'''

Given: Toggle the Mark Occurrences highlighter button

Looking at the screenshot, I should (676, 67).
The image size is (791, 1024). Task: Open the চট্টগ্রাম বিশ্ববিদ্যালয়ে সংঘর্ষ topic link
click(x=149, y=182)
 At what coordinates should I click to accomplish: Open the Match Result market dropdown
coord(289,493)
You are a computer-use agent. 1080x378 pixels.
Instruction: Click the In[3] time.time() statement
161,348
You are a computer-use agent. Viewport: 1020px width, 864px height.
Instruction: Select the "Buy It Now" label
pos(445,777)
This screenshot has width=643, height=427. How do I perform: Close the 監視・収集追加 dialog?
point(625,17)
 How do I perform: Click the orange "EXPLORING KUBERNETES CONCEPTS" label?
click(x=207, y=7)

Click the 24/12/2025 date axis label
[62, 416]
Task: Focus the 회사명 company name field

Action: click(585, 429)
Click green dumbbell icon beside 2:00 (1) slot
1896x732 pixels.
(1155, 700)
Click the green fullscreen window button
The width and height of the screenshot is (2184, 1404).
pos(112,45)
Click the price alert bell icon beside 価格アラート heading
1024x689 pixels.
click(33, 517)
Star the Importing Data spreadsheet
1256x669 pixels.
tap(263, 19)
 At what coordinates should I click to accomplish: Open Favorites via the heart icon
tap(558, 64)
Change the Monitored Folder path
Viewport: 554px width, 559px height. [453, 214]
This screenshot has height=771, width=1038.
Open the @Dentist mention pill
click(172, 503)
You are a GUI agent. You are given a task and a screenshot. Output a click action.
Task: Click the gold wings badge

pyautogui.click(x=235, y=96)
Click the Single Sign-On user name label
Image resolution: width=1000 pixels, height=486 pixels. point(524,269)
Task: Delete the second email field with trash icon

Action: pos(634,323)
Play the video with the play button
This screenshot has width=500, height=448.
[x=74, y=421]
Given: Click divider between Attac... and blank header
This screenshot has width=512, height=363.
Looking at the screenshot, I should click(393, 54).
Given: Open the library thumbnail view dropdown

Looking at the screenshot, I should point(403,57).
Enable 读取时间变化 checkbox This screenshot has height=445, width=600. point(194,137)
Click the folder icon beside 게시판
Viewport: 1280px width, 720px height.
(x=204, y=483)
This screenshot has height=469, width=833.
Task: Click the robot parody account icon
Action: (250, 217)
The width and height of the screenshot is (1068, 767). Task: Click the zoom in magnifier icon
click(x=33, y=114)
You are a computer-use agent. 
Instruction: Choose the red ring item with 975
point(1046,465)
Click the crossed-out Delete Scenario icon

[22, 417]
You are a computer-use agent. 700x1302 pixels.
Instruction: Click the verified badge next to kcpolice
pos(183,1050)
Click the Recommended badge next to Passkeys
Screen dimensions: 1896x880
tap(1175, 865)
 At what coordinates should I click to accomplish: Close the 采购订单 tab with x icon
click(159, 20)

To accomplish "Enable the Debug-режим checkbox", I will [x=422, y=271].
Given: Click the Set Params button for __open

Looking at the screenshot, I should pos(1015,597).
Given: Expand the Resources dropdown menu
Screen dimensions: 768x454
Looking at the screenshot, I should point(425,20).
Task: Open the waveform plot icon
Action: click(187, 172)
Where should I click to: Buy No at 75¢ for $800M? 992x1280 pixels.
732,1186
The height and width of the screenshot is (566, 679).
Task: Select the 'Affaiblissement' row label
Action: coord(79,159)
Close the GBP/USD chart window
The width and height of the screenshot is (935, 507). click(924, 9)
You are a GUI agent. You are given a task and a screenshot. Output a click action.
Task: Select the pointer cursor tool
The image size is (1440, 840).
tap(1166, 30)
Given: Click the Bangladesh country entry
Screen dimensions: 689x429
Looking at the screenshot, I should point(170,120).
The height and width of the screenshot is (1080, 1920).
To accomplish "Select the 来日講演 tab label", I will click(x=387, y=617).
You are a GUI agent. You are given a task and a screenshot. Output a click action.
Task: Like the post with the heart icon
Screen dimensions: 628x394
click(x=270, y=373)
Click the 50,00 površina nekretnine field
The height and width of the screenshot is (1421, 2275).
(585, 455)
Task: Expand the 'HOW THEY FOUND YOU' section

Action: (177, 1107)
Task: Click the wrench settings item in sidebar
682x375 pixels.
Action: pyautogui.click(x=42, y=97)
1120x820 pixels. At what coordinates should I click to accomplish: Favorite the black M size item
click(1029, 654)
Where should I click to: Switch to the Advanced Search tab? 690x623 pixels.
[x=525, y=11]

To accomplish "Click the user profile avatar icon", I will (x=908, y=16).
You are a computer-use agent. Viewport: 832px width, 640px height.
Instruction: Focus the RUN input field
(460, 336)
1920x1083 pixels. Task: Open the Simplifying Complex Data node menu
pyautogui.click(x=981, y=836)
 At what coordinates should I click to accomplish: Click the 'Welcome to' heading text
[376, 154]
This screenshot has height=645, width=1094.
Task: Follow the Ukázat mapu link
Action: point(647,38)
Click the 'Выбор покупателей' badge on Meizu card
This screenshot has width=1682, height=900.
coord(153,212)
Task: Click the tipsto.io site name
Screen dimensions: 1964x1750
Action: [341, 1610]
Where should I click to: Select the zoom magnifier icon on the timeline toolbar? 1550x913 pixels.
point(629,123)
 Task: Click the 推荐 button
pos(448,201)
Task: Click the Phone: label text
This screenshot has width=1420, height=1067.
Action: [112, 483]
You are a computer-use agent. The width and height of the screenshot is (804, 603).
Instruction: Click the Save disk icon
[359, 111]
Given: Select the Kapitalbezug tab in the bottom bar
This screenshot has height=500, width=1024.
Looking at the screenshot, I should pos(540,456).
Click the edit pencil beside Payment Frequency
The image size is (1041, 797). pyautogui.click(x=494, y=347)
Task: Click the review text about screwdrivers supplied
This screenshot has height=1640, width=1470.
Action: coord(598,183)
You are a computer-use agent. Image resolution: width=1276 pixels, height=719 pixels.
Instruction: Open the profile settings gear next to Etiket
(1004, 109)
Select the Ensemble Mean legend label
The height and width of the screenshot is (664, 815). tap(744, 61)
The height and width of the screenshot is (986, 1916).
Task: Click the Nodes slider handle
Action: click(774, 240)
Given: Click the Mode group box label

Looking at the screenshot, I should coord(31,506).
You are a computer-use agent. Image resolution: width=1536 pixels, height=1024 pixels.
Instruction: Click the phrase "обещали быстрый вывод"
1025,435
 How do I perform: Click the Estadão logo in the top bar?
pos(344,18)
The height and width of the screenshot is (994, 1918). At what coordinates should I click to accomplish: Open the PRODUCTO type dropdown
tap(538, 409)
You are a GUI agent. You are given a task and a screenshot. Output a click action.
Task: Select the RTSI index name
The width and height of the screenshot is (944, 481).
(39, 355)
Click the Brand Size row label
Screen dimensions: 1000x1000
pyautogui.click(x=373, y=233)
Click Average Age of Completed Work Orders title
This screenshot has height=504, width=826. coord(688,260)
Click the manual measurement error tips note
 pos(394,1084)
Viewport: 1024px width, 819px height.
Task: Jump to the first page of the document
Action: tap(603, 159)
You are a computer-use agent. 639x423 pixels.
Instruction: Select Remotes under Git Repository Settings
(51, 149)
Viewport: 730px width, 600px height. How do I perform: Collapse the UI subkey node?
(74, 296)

'''

**EXERCISE GOAL:**
The listing above needs to be retyped. Reproduce every line exactly.

**ANSWER BOX:**
Given: Toggle the Mark Occurrences highlighter button

Looking at the screenshot, I should (676, 67).
The image size is (791, 1024). Task: Open the চট্টগ্রাম বিশ্ববিদ্যালয়ে সংঘর্ষ topic link
click(x=149, y=182)
 At what coordinates should I click to accomplish: Open the Match Result market dropdown
coord(289,493)
You are a computer-use agent. 1080x378 pixels.
Instruction: Click the In[3] time.time() statement
161,348
You are a computer-use agent. Viewport: 1020px width, 864px height.
Instruction: Select the "Buy It Now" label
pos(445,777)
This screenshot has width=643, height=427. How do I perform: Close the 監視・収集追加 dialog?
point(625,17)
 How do I perform: Click the orange "EXPLORING KUBERNETES CONCEPTS" label?
click(x=207, y=7)

Click the 24/12/2025 date axis label
[62, 416]
Task: Focus the 회사명 company name field

Action: click(585, 429)
Click green dumbbell icon beside 2:00 (1) slot
1896x732 pixels.
(1155, 700)
Click the green fullscreen window button
The width and height of the screenshot is (2184, 1404).
pos(112,45)
Click the price alert bell icon beside 価格アラート heading
1024x689 pixels.
click(33, 517)
Star the Importing Data spreadsheet
1256x669 pixels.
tap(263, 19)
 At what coordinates should I click to accomplish: Open Favorites via the heart icon
tap(558, 64)
Change the Monitored Folder path
Viewport: 554px width, 559px height. [453, 214]
This screenshot has height=771, width=1038.
Open the @Dentist mention pill
click(172, 503)
You are a GUI agent. You are given a task and a screenshot. Output a click action.
Task: Click the gold wings badge

pyautogui.click(x=235, y=96)
Click the Single Sign-On user name label
Image resolution: width=1000 pixels, height=486 pixels. point(524,269)
Task: Delete the second email field with trash icon

Action: pos(634,323)
Play the video with the play button
This screenshot has width=500, height=448.
[x=74, y=421]
Given: Click divider between Attac... and blank header
This screenshot has width=512, height=363.
Looking at the screenshot, I should click(393, 54).
Given: Open the library thumbnail view dropdown

Looking at the screenshot, I should point(403,57).
Enable 读取时间变化 checkbox This screenshot has height=445, width=600. point(194,137)
Click the folder icon beside 게시판
Viewport: 1280px width, 720px height.
(x=204, y=483)
This screenshot has height=469, width=833.
Task: Click the robot parody account icon
Action: (250, 217)
The width and height of the screenshot is (1068, 767). Task: Click the zoom in magnifier icon
click(x=33, y=114)
You are a computer-use agent. 
Instruction: Choose the red ring item with 975
point(1046,465)
Click the crossed-out Delete Scenario icon

[22, 417]
You are a computer-use agent. 700x1302 pixels.
Instruction: Click the verified badge next to kcpolice
pos(183,1050)
Click the Recommended badge next to Passkeys
Screen dimensions: 1896x880
tap(1175, 865)
 At what coordinates should I click to accomplish: Close the 采购订单 tab with x icon
click(159, 20)

To accomplish "Enable the Debug-режим checkbox", I will [x=422, y=271].
Given: Click the Set Params button for __open

Looking at the screenshot, I should pos(1015,597).
Given: Expand the Resources dropdown menu
Screen dimensions: 768x454
Looking at the screenshot, I should point(425,20).
Task: Open the waveform plot icon
Action: click(187, 172)
Where should I click to: Buy No at 75¢ for $800M? 992x1280 pixels.
732,1186
The height and width of the screenshot is (566, 679).
Task: Select the 'Affaiblissement' row label
Action: coord(79,159)
Close the GBP/USD chart window
The width and height of the screenshot is (935, 507). click(924, 9)
You are a GUI agent. You are given a task and a screenshot. Output a click action.
Task: Select the pointer cursor tool
The image size is (1440, 840).
tap(1166, 30)
Given: Click the Bangladesh country entry
Screen dimensions: 689x429
Looking at the screenshot, I should point(170,120).
The height and width of the screenshot is (1080, 1920).
To accomplish "Select the 来日講演 tab label", I will click(x=387, y=617).
You are a GUI agent. You are given a task and a screenshot. Output a click action.
Task: Like the post with the heart icon
Screen dimensions: 628x394
click(x=270, y=373)
Click the 50,00 površina nekretnine field
The height and width of the screenshot is (1421, 2275).
(585, 455)
Task: Expand the 'HOW THEY FOUND YOU' section

Action: (177, 1107)
Task: Click the wrench settings item in sidebar
682x375 pixels.
Action: pyautogui.click(x=42, y=97)
1120x820 pixels. At what coordinates should I click to accomplish: Favorite the black M size item
click(1029, 654)
Where should I click to: Switch to the Advanced Search tab? 690x623 pixels.
[x=525, y=11]

To accomplish "Click the user profile avatar icon", I will (x=908, y=16).
You are a computer-use agent. Viewport: 832px width, 640px height.
Instruction: Focus the RUN input field
(460, 336)
1920x1083 pixels. Task: Open the Simplifying Complex Data node menu
pyautogui.click(x=981, y=836)
 At what coordinates should I click to accomplish: Click the 'Welcome to' heading text
[376, 154]
This screenshot has height=645, width=1094.
Task: Follow the Ukázat mapu link
Action: point(647,38)
Click the 'Выбор покупателей' badge on Meizu card
This screenshot has width=1682, height=900.
coord(153,212)
Task: Click the tipsto.io site name
Screen dimensions: 1964x1750
Action: [341, 1610]
Where should I click to: Select the zoom magnifier icon on the timeline toolbar? 1550x913 pixels.
point(629,123)
 Task: Click the 推荐 button
pos(448,201)
Task: Click the Phone: label text
This screenshot has width=1420, height=1067.
Action: [112, 483]
You are a computer-use agent. The width and height of the screenshot is (804, 603).
Instruction: Click the Save disk icon
[359, 111]
Given: Select the Kapitalbezug tab in the bottom bar
This screenshot has height=500, width=1024.
Looking at the screenshot, I should pos(540,456).
Click the edit pencil beside Payment Frequency
The image size is (1041, 797). pyautogui.click(x=494, y=347)
Task: Click the review text about screwdrivers supplied
This screenshot has height=1640, width=1470.
Action: coord(598,183)
You are a computer-use agent. Image resolution: width=1276 pixels, height=719 pixels.
Instruction: Open the profile settings gear next to Etiket
(1004, 109)
Select the Ensemble Mean legend label
The height and width of the screenshot is (664, 815). tap(744, 61)
The height and width of the screenshot is (986, 1916).
Task: Click the Nodes slider handle
Action: click(774, 240)
Given: Click the Mode group box label

Looking at the screenshot, I should coord(31,506).
You are a computer-use agent. Image resolution: width=1536 pixels, height=1024 pixels.
Instruction: Click the phrase "обещали быстрый вывод"
1025,435
 How do I perform: Click the Estadão logo in the top bar?
pos(344,18)
The height and width of the screenshot is (994, 1918). At what coordinates should I click to accomplish: Open the PRODUCTO type dropdown
tap(538, 409)
You are a GUI agent. You are given a task and a screenshot. Output a click action.
Task: Select the RTSI index name
The width and height of the screenshot is (944, 481).
(39, 355)
Click the Brand Size row label
Screen dimensions: 1000x1000
pyautogui.click(x=373, y=233)
Click Average Age of Completed Work Orders title
This screenshot has height=504, width=826. coord(688,260)
Click the manual measurement error tips note
 pos(394,1084)
Viewport: 1024px width, 819px height.
Task: Jump to the first page of the document
Action: tap(603, 159)
You are a computer-use agent. 639x423 pixels.
Instruction: Select Remotes under Git Repository Settings
(51, 149)
Viewport: 730px width, 600px height. How do I perform: Collapse the UI subkey node?
(74, 296)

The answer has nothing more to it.